• _THE TASK_
A verbatim copy is needed of the lines below from the one containing "At what coordinates" up to and including the one containing "This screenshot has height=528, width=640.", excluding pictures.

• _EXERCISE MATERIAL_

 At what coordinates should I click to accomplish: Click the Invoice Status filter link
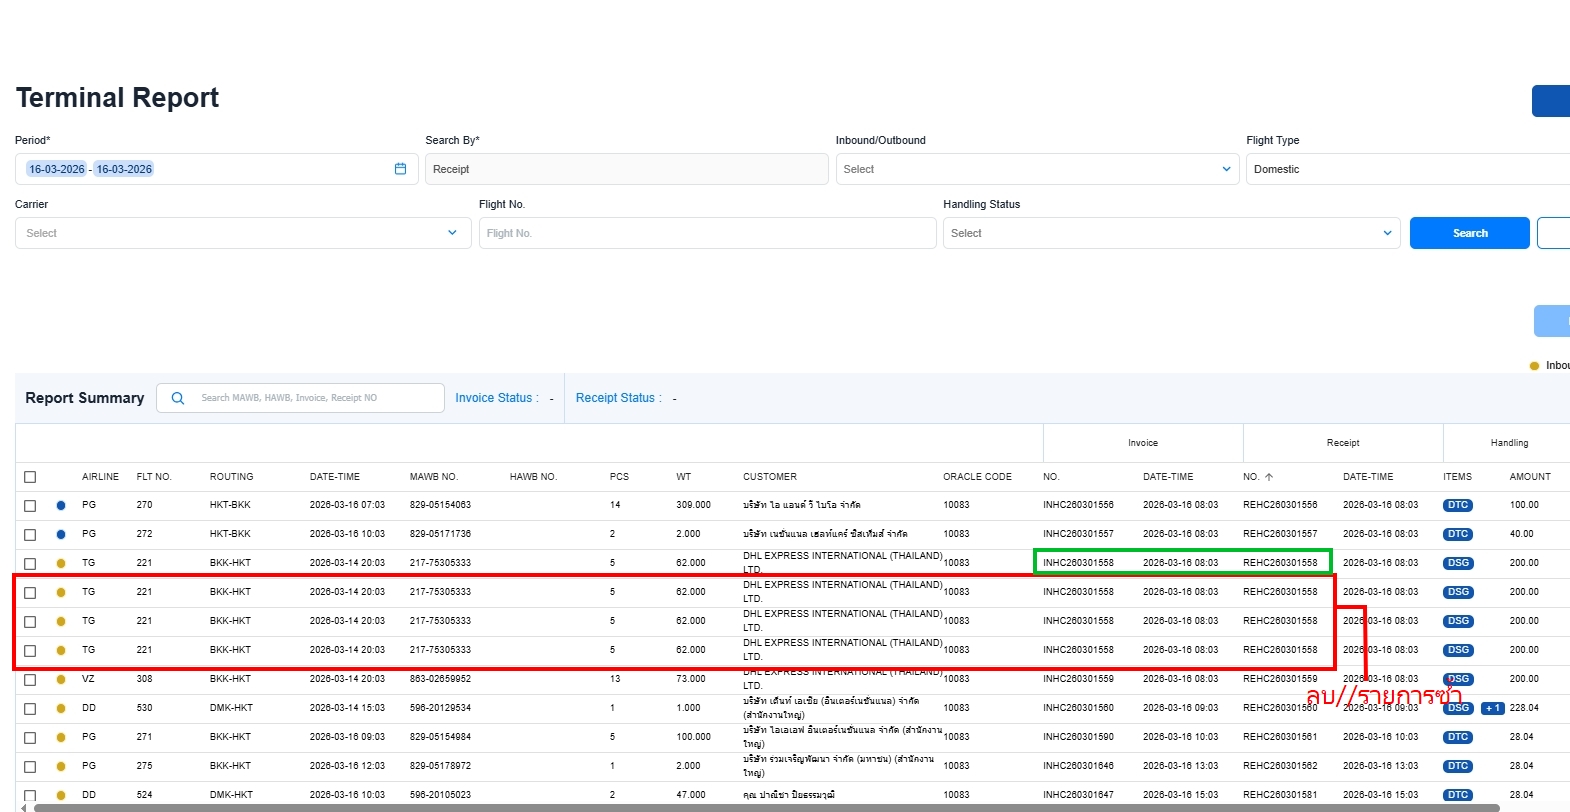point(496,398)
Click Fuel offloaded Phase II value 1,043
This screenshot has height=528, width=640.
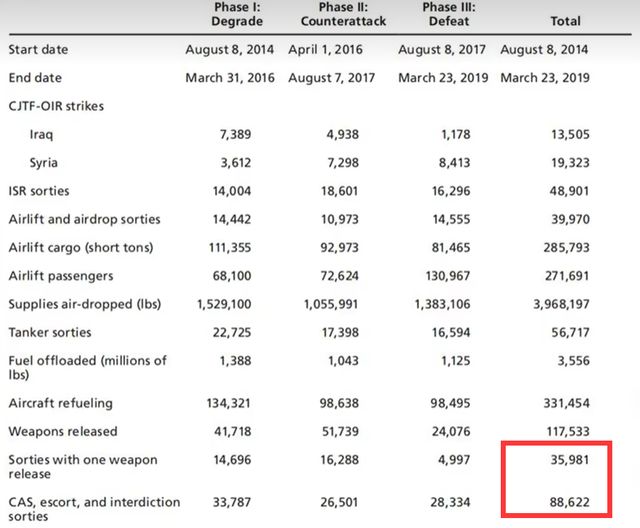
...
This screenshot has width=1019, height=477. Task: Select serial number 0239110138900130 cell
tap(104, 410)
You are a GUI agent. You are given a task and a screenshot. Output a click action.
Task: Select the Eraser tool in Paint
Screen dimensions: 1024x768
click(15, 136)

• _WRITTEN RESPONSE_
 At what coordinates should I click to accomplish: Click the Invoice Status filter link
point(496,398)
Click Fuel offloaded Phase II value 1,043
This screenshot has height=528, width=640.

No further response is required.